The second one is a minimum/maximum peak value measurement for each pixel.

At that point, if the result of the linear cut-off step is positive, i.e. if the average uniformity is acceptable, a compensation step is started where the peak uniformity, i.e. the maximum value among 64 pixel's uniformity, of each pixel is checked. For a 512Kbyte frame, the average cut off is preferably 2.3% and peak uniformity is preferably 10%.

This compensation step permits to prevent the occurrence of dramatic uniformity in a small number of pixels, causing errors in that pixel or significantly affecting the overall performance. For example, if the uniformity of 63 pixels ideally converges to 0, but the uniformity of only one pixel is more than 10, it is not an evenly distributed entropy source. In order to prevent this, the concept of compensation is cut-off with Peak Uniformity.

After the compensation step, either all the pixel of the chip have passed the peak uniformity and the chip is considered as a good sample and considered as acceptable or at least one pixel of the chip fails the peak uniformity and the chip is considered as a bad sample and considered as to be discarded.

The advantage of this method is that since each pixel has its own unique characteristics in terms of electronic feature side, the data extracted from each pixel show smaller fluctuation in uniformity than the block uniformity method. Therefore, when only small data length is available on FT process, pixel uniformity is even more effective than block uniformity in terms of yield/cost/accuracy.

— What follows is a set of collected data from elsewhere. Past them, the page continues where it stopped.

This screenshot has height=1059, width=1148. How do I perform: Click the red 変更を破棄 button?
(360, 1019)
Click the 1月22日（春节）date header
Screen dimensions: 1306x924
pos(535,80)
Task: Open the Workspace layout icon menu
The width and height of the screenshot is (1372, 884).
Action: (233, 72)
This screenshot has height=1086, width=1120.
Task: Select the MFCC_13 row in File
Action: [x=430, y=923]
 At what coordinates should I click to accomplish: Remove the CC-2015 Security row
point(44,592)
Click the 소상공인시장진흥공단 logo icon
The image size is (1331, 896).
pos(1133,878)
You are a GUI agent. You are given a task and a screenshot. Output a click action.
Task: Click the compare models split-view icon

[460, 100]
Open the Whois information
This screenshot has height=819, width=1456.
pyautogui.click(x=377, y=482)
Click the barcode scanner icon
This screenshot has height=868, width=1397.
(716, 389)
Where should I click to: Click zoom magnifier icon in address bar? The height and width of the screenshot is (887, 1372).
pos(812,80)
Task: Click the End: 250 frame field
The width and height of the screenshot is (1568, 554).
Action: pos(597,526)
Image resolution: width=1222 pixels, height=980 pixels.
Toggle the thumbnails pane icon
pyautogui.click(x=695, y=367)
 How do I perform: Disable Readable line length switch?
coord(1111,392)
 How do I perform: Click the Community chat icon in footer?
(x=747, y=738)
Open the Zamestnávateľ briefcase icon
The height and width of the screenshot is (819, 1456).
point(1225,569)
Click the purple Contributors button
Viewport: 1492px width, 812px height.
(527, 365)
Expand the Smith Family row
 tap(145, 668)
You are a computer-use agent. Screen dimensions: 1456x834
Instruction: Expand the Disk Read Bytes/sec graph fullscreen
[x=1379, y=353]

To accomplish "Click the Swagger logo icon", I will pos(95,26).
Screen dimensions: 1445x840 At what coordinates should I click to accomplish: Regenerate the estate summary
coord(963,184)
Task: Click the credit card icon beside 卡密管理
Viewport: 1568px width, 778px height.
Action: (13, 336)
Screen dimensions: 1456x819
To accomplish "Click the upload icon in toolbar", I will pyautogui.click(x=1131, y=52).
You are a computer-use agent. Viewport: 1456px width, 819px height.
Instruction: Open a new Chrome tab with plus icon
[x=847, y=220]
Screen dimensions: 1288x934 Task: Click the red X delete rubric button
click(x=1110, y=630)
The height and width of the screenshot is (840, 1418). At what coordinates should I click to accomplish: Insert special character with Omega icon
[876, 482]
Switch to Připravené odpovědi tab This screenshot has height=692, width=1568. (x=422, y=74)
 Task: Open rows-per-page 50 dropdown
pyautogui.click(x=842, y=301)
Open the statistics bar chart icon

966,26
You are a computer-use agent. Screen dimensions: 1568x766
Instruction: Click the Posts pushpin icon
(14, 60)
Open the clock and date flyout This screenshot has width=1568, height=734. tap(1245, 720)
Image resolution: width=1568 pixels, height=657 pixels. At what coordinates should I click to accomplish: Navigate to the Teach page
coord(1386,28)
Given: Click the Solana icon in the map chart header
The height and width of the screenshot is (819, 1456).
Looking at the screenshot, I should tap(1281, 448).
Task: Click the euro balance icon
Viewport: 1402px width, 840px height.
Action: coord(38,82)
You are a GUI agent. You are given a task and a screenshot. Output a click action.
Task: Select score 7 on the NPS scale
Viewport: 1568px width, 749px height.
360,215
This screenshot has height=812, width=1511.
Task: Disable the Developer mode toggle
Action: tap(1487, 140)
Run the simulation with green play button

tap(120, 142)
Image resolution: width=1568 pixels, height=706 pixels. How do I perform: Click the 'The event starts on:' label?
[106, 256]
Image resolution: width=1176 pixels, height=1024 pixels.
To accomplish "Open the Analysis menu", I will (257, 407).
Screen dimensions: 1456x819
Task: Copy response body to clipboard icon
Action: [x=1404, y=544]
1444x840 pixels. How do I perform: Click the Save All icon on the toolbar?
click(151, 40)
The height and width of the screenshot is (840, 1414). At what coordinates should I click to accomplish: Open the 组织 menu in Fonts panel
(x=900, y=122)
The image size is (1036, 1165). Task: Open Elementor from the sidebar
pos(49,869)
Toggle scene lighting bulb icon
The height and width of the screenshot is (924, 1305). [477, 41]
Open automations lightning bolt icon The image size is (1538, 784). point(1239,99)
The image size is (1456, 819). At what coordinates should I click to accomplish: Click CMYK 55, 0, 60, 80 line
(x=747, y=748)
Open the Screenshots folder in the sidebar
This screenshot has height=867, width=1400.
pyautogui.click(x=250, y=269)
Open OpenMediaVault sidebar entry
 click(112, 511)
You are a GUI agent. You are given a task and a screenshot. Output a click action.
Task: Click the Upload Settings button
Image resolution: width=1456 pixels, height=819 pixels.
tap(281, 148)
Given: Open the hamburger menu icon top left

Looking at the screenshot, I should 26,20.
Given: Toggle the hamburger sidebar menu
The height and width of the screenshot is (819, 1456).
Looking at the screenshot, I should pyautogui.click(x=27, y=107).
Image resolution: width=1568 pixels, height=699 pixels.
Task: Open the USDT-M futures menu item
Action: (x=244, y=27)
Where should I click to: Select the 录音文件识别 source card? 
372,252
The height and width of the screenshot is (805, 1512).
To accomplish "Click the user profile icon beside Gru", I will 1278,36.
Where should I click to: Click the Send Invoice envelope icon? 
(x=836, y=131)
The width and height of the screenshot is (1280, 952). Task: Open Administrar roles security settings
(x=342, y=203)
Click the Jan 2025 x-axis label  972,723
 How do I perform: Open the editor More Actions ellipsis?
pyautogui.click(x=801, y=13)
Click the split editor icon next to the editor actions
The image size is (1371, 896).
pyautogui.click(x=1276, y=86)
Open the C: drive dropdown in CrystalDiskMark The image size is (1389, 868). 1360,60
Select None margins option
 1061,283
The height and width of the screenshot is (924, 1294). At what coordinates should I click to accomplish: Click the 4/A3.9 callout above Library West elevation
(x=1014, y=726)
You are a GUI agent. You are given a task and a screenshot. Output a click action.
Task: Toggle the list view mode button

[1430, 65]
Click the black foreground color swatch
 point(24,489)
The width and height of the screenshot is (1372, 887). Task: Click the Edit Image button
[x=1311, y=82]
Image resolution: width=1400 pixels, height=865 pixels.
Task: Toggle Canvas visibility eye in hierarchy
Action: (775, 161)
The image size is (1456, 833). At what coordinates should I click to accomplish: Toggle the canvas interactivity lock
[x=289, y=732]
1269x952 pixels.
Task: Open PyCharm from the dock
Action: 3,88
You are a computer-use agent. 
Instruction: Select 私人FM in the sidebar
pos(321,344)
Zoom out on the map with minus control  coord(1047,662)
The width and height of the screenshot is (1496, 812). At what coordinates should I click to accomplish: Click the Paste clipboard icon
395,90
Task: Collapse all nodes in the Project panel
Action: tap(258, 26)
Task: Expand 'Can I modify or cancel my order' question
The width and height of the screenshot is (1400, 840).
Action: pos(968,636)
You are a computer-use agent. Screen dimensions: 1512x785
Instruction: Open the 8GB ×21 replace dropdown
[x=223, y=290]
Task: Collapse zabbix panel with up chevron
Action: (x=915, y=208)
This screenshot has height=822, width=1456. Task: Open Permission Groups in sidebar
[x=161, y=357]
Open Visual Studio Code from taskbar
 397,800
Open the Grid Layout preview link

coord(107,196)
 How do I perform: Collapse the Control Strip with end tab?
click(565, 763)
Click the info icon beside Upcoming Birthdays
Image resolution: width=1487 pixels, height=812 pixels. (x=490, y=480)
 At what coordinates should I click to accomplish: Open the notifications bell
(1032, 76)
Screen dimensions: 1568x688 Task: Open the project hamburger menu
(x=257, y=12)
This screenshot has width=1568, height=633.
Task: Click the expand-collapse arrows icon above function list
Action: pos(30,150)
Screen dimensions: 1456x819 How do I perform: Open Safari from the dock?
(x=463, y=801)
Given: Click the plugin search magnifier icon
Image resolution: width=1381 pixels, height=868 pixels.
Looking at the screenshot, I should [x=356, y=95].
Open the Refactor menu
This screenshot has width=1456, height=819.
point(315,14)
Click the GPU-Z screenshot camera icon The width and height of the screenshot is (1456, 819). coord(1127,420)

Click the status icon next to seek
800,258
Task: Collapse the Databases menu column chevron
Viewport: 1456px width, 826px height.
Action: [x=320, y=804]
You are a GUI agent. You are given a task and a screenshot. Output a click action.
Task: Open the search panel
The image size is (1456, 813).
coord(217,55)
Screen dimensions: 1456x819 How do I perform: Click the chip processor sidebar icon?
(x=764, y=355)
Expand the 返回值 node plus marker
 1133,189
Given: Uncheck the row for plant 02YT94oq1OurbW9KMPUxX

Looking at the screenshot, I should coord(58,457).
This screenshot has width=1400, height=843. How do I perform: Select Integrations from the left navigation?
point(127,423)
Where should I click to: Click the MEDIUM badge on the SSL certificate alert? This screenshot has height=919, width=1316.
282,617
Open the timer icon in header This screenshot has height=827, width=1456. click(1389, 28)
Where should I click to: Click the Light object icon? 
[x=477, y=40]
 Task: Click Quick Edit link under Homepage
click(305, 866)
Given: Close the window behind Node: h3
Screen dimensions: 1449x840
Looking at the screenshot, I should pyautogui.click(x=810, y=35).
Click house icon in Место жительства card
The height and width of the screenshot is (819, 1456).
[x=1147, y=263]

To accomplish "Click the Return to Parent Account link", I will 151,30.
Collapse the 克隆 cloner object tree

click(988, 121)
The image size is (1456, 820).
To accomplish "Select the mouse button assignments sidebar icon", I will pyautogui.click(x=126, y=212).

While the embodiments have been described in conjunction with a number of embodiments, it is evident that many alternatives, modifications and variations would be or are apparent to those of ordinary skill in the applicable arts. Accordingly, this disclosure is intended to embrace all such alternatives, modifications, equivalents and variations that are within the scope of this disclosure. This for example particularly the case regarding the system embedding the chip as well as any type of hardware carrying out this method.